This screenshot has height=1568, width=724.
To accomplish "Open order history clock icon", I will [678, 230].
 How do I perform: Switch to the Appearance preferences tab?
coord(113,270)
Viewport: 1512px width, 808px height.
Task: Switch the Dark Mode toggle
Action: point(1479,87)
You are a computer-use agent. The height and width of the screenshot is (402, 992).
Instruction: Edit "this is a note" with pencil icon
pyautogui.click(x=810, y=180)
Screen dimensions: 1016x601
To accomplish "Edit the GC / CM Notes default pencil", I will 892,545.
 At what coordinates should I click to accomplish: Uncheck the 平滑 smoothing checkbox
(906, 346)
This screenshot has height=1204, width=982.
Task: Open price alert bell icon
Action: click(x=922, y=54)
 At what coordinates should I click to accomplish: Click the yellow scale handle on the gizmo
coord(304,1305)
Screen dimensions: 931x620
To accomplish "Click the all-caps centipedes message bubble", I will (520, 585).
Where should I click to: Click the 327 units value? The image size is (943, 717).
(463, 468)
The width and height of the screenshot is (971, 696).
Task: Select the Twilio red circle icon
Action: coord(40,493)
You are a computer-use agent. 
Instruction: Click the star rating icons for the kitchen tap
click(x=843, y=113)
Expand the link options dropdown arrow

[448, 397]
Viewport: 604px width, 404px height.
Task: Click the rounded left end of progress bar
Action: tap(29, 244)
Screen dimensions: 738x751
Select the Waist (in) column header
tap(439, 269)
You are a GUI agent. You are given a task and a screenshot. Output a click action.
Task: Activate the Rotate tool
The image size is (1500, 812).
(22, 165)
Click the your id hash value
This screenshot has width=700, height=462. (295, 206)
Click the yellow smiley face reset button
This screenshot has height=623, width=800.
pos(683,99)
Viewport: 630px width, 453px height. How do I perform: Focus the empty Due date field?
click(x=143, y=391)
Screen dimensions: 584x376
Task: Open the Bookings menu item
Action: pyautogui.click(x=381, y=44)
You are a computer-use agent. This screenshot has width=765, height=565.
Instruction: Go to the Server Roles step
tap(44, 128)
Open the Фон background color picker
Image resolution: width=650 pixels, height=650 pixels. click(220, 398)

----------------------------------------

The output must consist solely of the lines from the one containing "This screenshot has height=623, width=800." through the end of the listing, unaltered.

This screenshot has height=623, width=800.
pos(683,99)
Viewport: 630px width, 453px height. How do I perform: Focus the empty Due date field?
click(x=143, y=391)
Screen dimensions: 584x376
Task: Open the Bookings menu item
Action: pyautogui.click(x=381, y=44)
You are a computer-use agent. This screenshot has width=765, height=565.
Instruction: Go to the Server Roles step
tap(44, 128)
Open the Фон background color picker
Image resolution: width=650 pixels, height=650 pixels. click(220, 398)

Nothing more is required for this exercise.